■ **EXERCISE**
Show each line of the entries below in which the word "agent" appears.
━━━━━━━━━━
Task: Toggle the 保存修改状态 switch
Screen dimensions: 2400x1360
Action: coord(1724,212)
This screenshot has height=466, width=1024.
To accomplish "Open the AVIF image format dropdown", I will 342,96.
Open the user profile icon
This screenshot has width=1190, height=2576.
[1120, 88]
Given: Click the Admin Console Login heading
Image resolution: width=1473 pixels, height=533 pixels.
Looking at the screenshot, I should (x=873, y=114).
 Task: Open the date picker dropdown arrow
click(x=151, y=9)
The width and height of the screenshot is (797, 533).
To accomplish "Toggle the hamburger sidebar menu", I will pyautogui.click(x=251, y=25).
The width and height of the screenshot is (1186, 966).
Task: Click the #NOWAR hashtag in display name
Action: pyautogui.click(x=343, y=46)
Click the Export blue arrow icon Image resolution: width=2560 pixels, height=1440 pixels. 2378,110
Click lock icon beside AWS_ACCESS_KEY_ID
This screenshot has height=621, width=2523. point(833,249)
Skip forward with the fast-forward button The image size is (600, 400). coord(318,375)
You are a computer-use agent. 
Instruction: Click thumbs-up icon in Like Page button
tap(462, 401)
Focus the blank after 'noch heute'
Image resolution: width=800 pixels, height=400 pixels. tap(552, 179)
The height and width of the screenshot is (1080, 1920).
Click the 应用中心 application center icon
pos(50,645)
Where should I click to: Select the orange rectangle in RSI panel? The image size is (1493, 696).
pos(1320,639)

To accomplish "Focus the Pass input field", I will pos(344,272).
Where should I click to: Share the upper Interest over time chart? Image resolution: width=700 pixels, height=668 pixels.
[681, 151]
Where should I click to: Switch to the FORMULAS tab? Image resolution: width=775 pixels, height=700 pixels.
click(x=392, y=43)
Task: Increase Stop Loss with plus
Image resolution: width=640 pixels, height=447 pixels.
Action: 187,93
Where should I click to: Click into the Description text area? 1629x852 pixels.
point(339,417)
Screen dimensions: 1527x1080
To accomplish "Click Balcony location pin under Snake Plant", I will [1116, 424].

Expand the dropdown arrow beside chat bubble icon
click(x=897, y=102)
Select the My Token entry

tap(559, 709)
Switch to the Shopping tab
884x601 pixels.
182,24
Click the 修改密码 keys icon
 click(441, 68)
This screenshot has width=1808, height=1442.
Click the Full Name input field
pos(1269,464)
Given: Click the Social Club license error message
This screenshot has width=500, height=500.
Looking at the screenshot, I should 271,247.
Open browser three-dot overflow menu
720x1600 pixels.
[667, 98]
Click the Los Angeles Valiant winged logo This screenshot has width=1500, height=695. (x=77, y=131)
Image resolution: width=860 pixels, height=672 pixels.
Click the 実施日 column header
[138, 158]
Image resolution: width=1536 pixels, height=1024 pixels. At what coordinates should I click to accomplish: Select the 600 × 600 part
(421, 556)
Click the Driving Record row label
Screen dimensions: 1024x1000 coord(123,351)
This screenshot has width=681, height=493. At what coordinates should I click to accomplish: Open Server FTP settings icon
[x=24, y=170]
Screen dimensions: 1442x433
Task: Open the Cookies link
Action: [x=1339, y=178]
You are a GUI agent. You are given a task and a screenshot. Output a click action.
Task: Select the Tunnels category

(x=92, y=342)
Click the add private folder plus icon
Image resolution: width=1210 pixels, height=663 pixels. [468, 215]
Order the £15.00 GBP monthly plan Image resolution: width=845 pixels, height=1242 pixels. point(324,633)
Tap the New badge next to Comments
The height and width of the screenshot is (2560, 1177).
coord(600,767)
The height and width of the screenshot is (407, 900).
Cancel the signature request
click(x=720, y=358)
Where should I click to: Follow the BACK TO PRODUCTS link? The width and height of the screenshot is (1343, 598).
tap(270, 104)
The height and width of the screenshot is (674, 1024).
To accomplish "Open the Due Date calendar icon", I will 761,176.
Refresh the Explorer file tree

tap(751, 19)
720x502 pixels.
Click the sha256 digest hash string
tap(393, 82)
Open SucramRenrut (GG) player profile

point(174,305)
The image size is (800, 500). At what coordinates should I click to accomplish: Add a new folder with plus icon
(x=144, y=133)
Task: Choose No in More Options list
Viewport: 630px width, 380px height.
━━━━━━━━━━
■ **ANSWER TO THIS EXERCISE**
You are a computer-use agent. 
You are a GUI agent. You are given a task and a screenshot. Output a click action.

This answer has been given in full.